En attendant la reprise, toutes les DRH se focalisent sur les mobilités internes. « Dans le contexte actuel, c’est notre priorité : près de 20 % des collaborateurs changent de poste chaque année, précise Isabelle Sachot-Moirez. Le recrutement externe est vraiment réalisé en tout dernier recours, si nous n’avons pas pu trouver de profil correspondant en interne. » La stratégie est la même chez Société Générale : « Notre objectif est de préserver l’emploi pour nos collaborateurs. Lorsqu’un poste est à pourvoir, nous recourons avant tout à la mobilité interne et nous allons chercher à l’extérieur les profils que nous n’avons pas : des jeunes diplômés (qui nous permettent de faire face à notre pyramide des âges en banque de détail) et des profils d’experts », indique Laurence Raison, directrice du recrutement du groupe. Pour actionner ces mouvements au sein d’entreprises où travaillent des milliers de salariés dans des métiers très divers, des dispositifs spéciaux sont mis en place. « Depuis l’année dernière, nous avons lancé des 'ateliers-CV' pour nos collaborateurs : ils prennent rendez-vous avec nos équipes de recruteurs pour travailler avec eux sur leur CV, la préparation de leur entretien…, détaille Isabelle Sachot-Moirez. Il y a des sessions collectives et individuelles.

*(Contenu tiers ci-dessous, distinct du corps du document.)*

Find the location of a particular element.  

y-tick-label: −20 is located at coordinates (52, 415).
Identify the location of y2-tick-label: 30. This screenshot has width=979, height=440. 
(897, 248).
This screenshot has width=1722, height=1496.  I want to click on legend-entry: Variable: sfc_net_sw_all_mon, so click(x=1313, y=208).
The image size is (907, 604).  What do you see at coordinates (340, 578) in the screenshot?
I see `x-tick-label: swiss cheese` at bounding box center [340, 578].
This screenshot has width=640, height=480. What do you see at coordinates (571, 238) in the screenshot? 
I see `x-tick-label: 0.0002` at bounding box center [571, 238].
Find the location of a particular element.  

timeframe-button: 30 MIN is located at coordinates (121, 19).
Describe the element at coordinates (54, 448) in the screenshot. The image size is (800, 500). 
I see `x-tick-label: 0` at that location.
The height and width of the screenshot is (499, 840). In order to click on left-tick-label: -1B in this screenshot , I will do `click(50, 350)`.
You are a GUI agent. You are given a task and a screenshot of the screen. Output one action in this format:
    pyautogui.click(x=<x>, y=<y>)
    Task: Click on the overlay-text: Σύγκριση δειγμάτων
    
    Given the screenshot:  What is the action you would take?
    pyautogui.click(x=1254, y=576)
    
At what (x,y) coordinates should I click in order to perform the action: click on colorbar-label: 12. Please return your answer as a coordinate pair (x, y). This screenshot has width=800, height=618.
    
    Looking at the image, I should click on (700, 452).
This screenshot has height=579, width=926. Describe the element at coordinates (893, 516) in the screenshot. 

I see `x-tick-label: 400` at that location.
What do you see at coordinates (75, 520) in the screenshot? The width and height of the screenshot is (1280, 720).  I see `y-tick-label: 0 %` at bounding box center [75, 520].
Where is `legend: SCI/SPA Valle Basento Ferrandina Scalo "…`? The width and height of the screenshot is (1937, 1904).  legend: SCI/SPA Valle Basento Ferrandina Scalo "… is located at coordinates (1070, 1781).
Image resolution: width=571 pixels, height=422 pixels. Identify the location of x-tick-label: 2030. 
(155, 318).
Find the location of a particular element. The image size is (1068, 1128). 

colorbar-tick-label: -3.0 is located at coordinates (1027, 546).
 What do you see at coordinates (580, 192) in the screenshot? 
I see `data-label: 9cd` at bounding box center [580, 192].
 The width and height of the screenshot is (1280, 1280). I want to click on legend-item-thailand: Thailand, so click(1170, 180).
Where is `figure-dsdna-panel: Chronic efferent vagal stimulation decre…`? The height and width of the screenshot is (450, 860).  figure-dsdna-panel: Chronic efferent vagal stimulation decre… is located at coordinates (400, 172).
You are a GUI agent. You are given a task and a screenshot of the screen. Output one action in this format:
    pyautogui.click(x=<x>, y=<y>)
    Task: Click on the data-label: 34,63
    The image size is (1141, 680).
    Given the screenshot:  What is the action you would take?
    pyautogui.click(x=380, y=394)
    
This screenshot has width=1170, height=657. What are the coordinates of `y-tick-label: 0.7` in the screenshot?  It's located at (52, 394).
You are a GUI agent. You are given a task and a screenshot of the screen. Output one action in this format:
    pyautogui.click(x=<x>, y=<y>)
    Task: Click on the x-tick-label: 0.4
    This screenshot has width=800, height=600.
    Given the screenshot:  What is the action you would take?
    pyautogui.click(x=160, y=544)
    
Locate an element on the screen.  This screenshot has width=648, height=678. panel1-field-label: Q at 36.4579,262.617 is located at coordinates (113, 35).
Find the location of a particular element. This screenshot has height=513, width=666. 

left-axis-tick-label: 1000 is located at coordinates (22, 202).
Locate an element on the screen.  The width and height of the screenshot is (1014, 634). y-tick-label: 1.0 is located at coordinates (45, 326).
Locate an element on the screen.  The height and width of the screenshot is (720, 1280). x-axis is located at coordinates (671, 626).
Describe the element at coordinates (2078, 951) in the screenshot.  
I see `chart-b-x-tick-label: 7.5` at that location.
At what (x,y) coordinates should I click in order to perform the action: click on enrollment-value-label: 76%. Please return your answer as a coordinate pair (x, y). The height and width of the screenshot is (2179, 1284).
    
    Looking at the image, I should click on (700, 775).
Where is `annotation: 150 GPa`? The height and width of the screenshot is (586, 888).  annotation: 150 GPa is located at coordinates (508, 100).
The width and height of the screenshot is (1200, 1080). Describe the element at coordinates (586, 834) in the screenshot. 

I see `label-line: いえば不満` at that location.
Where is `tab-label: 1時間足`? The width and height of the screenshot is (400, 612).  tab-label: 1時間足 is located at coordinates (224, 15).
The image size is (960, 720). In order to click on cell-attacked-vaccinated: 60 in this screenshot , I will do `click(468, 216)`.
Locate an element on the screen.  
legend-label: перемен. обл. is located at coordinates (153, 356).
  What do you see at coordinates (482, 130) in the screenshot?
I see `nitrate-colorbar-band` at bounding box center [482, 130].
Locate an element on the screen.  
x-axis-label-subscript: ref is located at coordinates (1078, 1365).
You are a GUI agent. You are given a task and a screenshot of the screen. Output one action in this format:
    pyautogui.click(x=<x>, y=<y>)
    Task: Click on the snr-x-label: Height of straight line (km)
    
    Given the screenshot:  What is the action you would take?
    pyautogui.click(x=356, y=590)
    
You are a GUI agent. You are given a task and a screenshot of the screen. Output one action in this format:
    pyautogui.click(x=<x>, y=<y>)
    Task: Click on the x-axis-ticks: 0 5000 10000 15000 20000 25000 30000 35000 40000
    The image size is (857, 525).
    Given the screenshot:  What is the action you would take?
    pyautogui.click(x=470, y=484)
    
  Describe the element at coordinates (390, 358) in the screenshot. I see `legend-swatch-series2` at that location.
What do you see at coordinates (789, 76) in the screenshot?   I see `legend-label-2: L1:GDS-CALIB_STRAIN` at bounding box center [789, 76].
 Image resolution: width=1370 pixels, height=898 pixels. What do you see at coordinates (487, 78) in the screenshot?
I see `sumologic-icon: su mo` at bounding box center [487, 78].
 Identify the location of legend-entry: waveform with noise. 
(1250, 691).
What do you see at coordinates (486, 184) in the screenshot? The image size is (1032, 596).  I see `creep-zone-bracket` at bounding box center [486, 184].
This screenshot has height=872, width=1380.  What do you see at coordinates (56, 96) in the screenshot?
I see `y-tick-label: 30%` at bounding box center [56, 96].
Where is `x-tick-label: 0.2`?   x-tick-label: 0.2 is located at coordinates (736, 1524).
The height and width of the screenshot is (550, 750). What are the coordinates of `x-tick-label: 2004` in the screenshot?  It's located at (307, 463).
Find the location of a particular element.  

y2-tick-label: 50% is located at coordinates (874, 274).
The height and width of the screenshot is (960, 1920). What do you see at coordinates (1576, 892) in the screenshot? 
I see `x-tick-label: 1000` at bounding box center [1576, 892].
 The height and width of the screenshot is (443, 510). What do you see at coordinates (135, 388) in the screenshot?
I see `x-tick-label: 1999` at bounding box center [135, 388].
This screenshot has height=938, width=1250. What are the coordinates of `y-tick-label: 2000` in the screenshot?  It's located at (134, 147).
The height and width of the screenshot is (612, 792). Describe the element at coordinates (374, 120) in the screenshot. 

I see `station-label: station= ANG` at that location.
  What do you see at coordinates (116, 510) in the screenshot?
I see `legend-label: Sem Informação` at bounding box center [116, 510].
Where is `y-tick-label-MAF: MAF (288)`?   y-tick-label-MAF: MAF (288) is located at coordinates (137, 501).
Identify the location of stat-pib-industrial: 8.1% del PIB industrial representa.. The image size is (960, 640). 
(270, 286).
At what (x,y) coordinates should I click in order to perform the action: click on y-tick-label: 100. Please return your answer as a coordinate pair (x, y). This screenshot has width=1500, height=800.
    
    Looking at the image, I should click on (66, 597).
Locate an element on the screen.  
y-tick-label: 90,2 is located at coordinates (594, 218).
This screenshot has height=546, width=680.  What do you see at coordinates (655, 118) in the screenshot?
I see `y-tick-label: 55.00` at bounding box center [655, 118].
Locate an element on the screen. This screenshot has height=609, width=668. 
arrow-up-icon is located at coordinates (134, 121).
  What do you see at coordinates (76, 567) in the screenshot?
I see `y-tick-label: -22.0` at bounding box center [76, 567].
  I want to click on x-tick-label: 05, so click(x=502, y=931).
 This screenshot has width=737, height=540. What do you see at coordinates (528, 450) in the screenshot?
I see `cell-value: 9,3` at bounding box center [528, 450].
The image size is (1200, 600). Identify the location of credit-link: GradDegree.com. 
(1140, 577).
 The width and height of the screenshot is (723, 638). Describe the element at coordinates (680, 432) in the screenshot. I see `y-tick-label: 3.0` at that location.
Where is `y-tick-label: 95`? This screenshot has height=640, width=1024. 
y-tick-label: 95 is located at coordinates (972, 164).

On sent qu’il y a un vrai besoin car tous nos ateliers ont été remplis. » Pour favoriser la transversalité des parcours entre ses filiales, BPCE vient pour sa part de lancer « Jump » (« j’ai une mobilité personnalisée »), un référentiel de 110 emplois-repères communs à toutes ses entités (Banques Populaires, Caisses d’Epargne, Natixis…), à destination de ses collaborateurs.

Il y a un autre levier sur lequel les banques s’appuient de plus en plus pour leurs stratégies de recrutement : l’alternance, très prisée dans la banque de détail. En 2013, le secteur bancaire devrait ainsi accueillir autant de jeunes alternants que l’an passé. Ces profils juniors seront 1.550 chez BNP Paribas, 1.400 chez Société Générale et 3.000 au Crédit Agricole. Outre ses avantages financiers et fiscaux, ce dispositif a d’autant plus d’intérêt que ces formations sont montées en gamme et peuvent donc irriguer davantage de métiers. « Les filières spécialisées, que nous avons développées depuis plusieurs années avec des universités et des centres de formation en alternance, forment les étudiants à nos métiers avec plusieurs niveaux de diplômes, du BTS au master 2, confirme Caroline Cohen-Vilain, responsable du recrutement chez LCL. Ces filières sont des viviers de recrutement. » « Le niveau de formation des alternants s’est accru. De plus en plus de masters proposent ce système, il ne concerne plus uniquement les BTS », note aussi Julien Defrance, responsable recrutement et partenariats écoles chez BPCE, qui compte 2.000 de ces jeunes. Un bémol toutefois pour ces derniers : l’emploi ne sera pas forcément à la clé à l’issue de leur apprentissage. En effet, peu d’entreprises indiquent le taux de transformation de leurs contrats en alternance en contrats à durée indéterminée (CDI). Chez Société Générale, Laurence Raison précise qu’« environ une alternance sur deux est transformée en CDI dans la banque de détail ». A défaut d’une conjoncture meilleure, les employeurs bancaires resteront frileux en 2013.